Strength is the Only Option

Video posted April 25, 2016 in News by Grace McCallus


Four years ago Becky Vivian and her husband, Hut, took their son, Eli, to the doctor’s office after a week or so of complaints from him. The doctors ran tests. 

In September 2012, the Vivians learned that their son, Eli, has a life-threatening genetic disease. Eli was diagnosed with Metachromatic Leukodystrophy. The disease causes progressive deterioration of intellectual functions and motor skills, including the ability to walk.

“We were devastated,” Becky said after learning that her athletic son would lose his ability to play baseball. 

RWxpIChsZWZ0KSBhbmQgRWxsYSAocmlnaHQpIFZpdmlhbiBkaXNjdXNzIHdoYXQgdGhleSB3YW50IHRvIGJ1eSBhdCBIb2JieSBIdXQuIA==Eli (left) and Ella (right) Vivian discuss what they want to buy at Hobby Hut. Photo by Grace McCallus.

Two weeks after Eli’s diagnosis, the Vivians had their four other children tested for MLD. Eric and Evan Vivian, the oldest boys, turned out to be carriers of the disease.

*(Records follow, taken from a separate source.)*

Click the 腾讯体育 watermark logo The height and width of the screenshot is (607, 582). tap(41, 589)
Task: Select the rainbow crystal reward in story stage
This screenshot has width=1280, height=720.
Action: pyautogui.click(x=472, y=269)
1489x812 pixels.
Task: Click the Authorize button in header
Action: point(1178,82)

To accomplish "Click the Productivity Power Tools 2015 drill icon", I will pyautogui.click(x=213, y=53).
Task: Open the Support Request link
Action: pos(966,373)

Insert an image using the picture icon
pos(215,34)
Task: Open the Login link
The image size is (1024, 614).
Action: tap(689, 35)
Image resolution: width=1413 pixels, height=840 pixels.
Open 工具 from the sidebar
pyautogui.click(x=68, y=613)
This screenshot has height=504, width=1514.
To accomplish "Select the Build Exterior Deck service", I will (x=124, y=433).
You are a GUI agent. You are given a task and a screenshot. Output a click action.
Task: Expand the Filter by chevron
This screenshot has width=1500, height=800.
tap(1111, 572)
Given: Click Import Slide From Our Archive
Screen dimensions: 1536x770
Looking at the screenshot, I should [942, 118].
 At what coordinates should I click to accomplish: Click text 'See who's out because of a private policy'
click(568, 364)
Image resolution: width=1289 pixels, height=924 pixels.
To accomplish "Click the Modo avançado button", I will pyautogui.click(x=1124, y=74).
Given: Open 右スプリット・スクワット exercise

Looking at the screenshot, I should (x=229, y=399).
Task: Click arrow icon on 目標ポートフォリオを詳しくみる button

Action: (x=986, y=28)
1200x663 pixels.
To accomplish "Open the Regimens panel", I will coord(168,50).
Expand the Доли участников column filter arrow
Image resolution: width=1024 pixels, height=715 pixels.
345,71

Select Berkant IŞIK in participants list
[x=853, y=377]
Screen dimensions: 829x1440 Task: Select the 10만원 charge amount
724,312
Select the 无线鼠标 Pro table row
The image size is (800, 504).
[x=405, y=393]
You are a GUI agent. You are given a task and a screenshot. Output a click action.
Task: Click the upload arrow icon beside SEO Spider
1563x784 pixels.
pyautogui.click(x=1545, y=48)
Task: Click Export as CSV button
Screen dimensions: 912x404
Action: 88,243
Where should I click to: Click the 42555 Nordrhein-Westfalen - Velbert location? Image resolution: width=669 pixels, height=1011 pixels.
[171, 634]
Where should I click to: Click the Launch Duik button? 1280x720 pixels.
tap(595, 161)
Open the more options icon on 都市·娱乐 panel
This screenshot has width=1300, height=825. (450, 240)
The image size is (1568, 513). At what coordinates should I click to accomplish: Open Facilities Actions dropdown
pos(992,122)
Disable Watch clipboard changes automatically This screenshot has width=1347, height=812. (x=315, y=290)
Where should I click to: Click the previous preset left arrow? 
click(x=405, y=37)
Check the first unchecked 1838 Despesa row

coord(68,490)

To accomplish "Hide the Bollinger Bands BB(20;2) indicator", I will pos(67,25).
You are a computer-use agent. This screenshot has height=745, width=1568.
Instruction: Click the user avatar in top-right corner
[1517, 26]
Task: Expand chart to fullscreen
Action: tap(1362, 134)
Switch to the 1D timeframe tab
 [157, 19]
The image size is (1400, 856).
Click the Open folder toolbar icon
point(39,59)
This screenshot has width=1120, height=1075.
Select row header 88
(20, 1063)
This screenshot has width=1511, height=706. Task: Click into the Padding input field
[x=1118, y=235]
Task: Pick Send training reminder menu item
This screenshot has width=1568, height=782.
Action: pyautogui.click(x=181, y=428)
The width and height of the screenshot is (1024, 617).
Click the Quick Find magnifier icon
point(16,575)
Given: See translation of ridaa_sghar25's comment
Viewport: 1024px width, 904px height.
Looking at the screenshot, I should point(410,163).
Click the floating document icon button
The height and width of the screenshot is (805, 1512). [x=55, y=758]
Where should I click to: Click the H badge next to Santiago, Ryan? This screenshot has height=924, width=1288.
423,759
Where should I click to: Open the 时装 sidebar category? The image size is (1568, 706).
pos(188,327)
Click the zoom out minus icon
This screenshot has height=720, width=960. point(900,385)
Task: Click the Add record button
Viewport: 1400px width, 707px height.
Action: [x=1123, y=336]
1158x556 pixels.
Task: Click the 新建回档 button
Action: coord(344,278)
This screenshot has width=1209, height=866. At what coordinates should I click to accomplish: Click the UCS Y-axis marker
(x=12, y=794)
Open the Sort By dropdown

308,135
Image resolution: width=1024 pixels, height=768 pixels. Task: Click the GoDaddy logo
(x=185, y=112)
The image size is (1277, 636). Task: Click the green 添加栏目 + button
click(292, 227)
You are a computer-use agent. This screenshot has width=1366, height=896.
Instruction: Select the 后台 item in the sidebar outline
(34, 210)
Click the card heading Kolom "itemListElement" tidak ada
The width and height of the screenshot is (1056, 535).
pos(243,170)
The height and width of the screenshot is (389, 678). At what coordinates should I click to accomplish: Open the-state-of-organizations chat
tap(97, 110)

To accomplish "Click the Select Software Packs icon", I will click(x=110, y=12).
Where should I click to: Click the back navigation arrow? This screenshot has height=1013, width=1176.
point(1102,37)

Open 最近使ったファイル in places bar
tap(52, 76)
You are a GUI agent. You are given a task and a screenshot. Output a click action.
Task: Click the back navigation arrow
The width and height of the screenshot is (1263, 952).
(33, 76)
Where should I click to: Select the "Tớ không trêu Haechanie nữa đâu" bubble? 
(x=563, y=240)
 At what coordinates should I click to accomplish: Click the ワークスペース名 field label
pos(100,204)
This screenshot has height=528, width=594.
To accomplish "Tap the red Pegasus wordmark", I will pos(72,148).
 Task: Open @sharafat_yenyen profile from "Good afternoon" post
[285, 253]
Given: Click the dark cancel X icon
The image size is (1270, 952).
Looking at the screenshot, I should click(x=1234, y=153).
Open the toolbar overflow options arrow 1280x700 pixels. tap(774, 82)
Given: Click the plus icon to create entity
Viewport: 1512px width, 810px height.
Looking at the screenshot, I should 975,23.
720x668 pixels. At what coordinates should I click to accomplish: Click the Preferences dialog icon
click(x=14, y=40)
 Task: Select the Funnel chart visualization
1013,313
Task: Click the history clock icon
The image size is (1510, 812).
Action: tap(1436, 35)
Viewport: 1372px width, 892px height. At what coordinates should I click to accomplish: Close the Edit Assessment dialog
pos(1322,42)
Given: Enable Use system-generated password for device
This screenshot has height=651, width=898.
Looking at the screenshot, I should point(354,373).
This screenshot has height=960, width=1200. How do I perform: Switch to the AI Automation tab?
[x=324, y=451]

Their youngest daughter, Ella,  wound up in the same boat as her brother, Eli.

The Vivians moved fast in their search for treatment. After intense research, they found only a bone marrow treatment, with a mortality rate of 50 percent. The treatment the children would receive came from a tip from someone on Facebook. The tip lead to what would become a four-year journey to Milan, Italy for genetic testing treatment. 

Becky and her mother-in-law visit Italy every six months with Eli and Ella for treatment. Their first trip lasted ten months. Becky says this will be their routine for at least a couple of years.

"Since day one of diagnosis almost four years ago, our whole life changed," Vivian said. 

The disease effects Eli and Ella's moods as well as their physical health. They get frustrated because tasks that used to come naturally are now difficult. Eli's physical health has deteriorated more rapidly than Ella's. His legs hurt, which causes him to have trouble walking.

"I feel like they don't know themselves. They know they have MLD, but they don't really understand what it does to their body," Vivian said.

Vivian said every child responds to treatment differently.

"We are optimistically hopeful," she said. 

Video: The Parental Takeaways from MLD-Diagnosis


Becky Vivian says she had a bad feeling when she saw her son, Eli, struggling to hop in a potato-sack race at field day four years ago. 

“As a parent you need to trust your gut, and you need to not rely on other people tell you what they think is the best thing for your child,” she said,  “Because you know what’s best for your child, and you can’t rely on anyone else to give you that information.” 

“If you can just live everyday to the fullest I think that’s the best thing we can learn from something like this,” Vivian said.